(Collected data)
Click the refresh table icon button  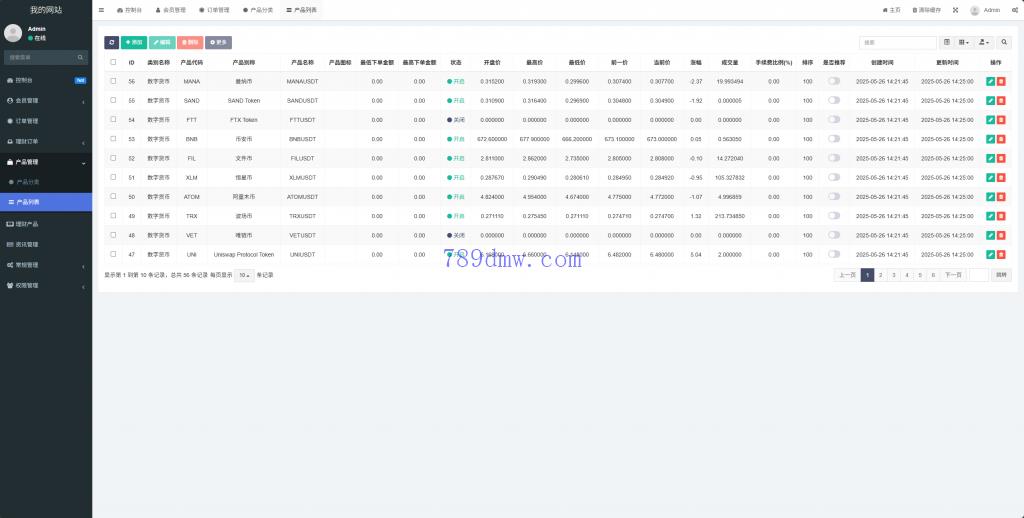coord(111,43)
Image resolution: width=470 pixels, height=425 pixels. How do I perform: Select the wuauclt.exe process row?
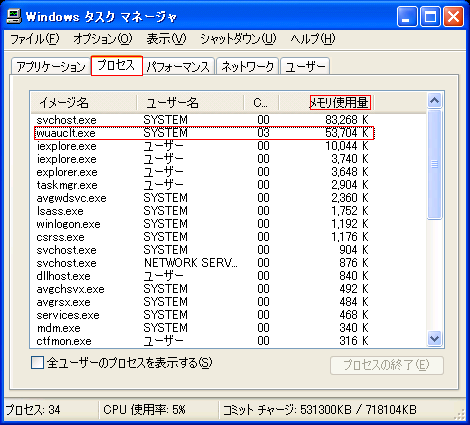click(204, 133)
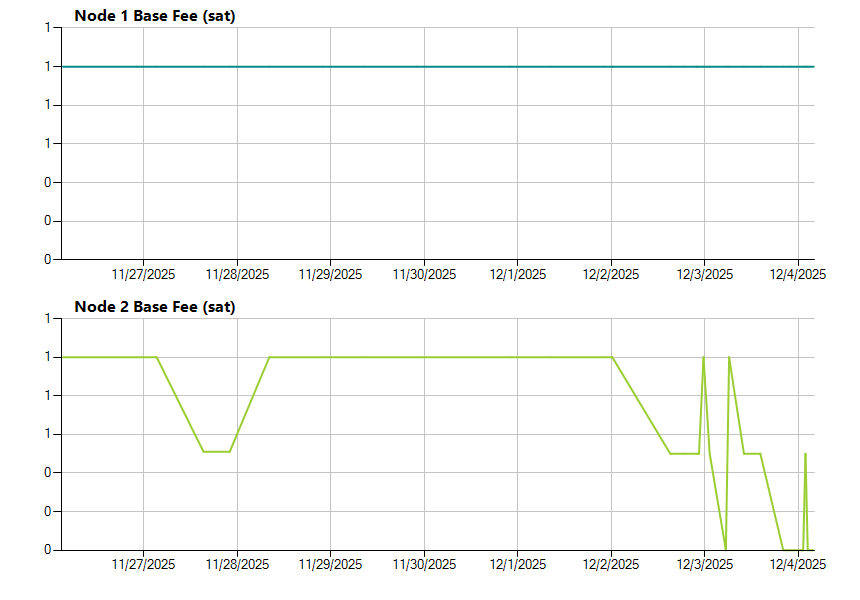Select the 12/1/2025 label on Node 1 chart

click(517, 274)
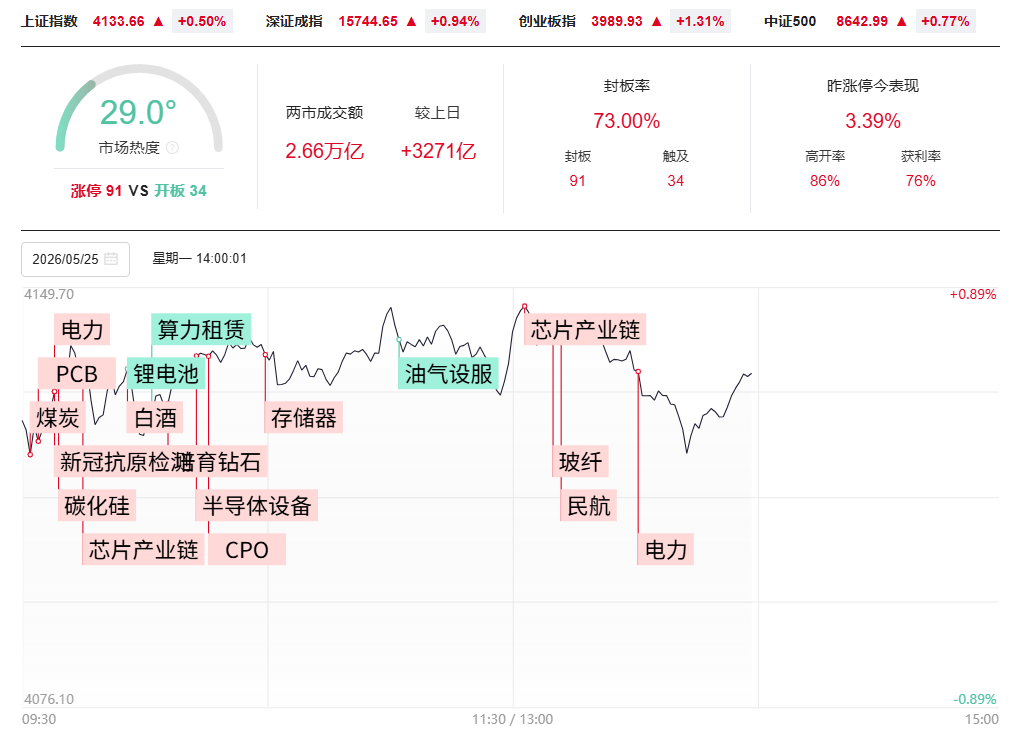
Task: Click the red up arrow beside 深证成指
Action: tap(411, 22)
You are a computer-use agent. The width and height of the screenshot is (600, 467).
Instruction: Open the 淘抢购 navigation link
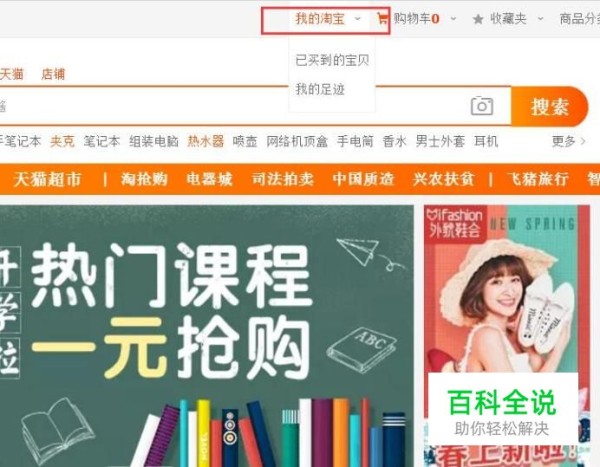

Task: Would you please copy, exactly and only, the lines from the one with "You are a computer-use" through the end of the entries above, skipping every picture?

Task output:
You are a computer-use agent. The width and height of the screenshot is (600, 467).
Instruction: Open the 淘抢购 navigation link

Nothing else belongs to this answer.